Self-healing plastic skin is sensitive to touch

Stanford scientists have designed a flexible, electrically conductive polymer, making it possible for prosthetics and electronic skin to feel pressure and heal their own cuts.
Written by Janet Fang, Contributor

Human skin needs to be flexible and able to repair itself. It’s also sensitive to touch and pressure, and since both are measured as electrical signals, skin needs to conduct electricity.

For a synthetic version, scientists have designed a new flexible, electrically conductive polymer that can heal its own cuts and tears.

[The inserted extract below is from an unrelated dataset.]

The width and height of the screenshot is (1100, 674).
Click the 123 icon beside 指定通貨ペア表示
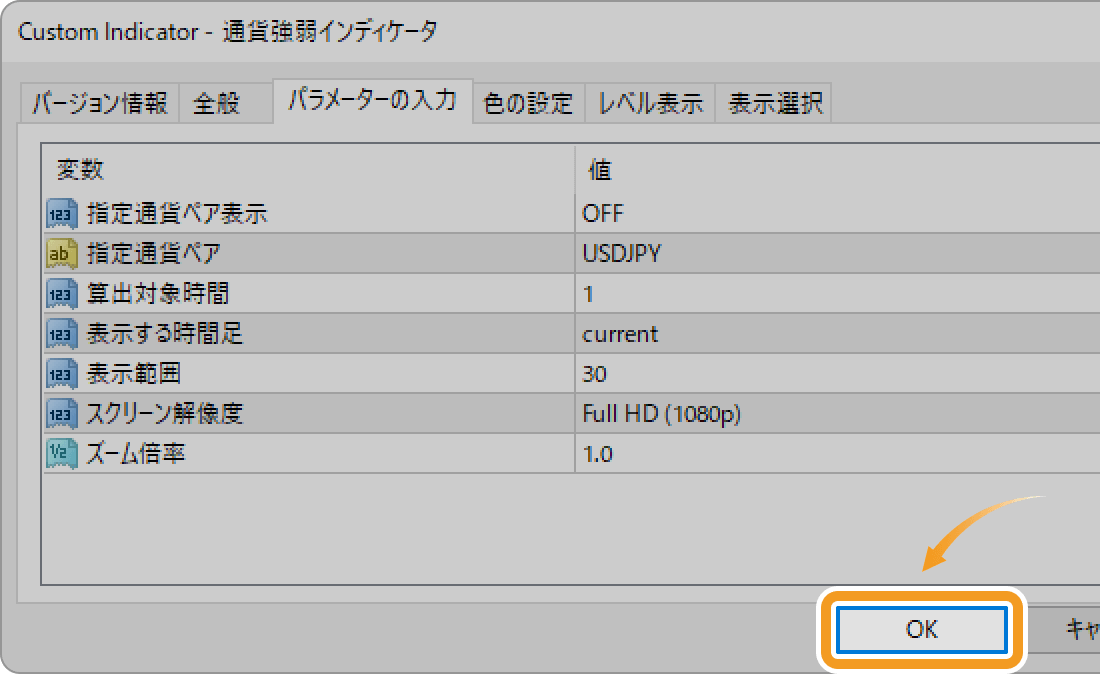coord(62,214)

ScienceNOW reports.

‘Epidermal electronics’ is the production of thin and flexible circuits that can be attached to the skin (as electronic skin and wearable heart rate monitors, for example) or provide skin-like sensitivity to prosthetics.

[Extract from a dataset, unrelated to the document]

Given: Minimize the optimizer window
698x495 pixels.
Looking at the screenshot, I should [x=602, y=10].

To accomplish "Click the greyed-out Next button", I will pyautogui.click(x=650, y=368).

Existing self-healing polymers aren’t much use in electrical sensors. So to increase the conductivity, a team led by Stanford’s Zhenan Bao incorporated nickel atoms that allowed electrons to jump between the metal atoms.

The polymer is sensitive to applied forces like pressure and torsion (twisting) because such forces alter the distance between the nickel atoms, affecting the difficulty the electrons have jumping from one to the other and changing the electrical resistance of the polymer.

When the researchers cut the polymer (pictured) through with a scalpel and then pressed the cut edges together for 15 seconds… the sample regained 98 percent of its original conductivity, demonstrating how it can be cut and healed repeatedly.

This is the first time anyone’s shown this combination of both mechanical and electrical self-healing. The next step would be to make it stretchable like human skin.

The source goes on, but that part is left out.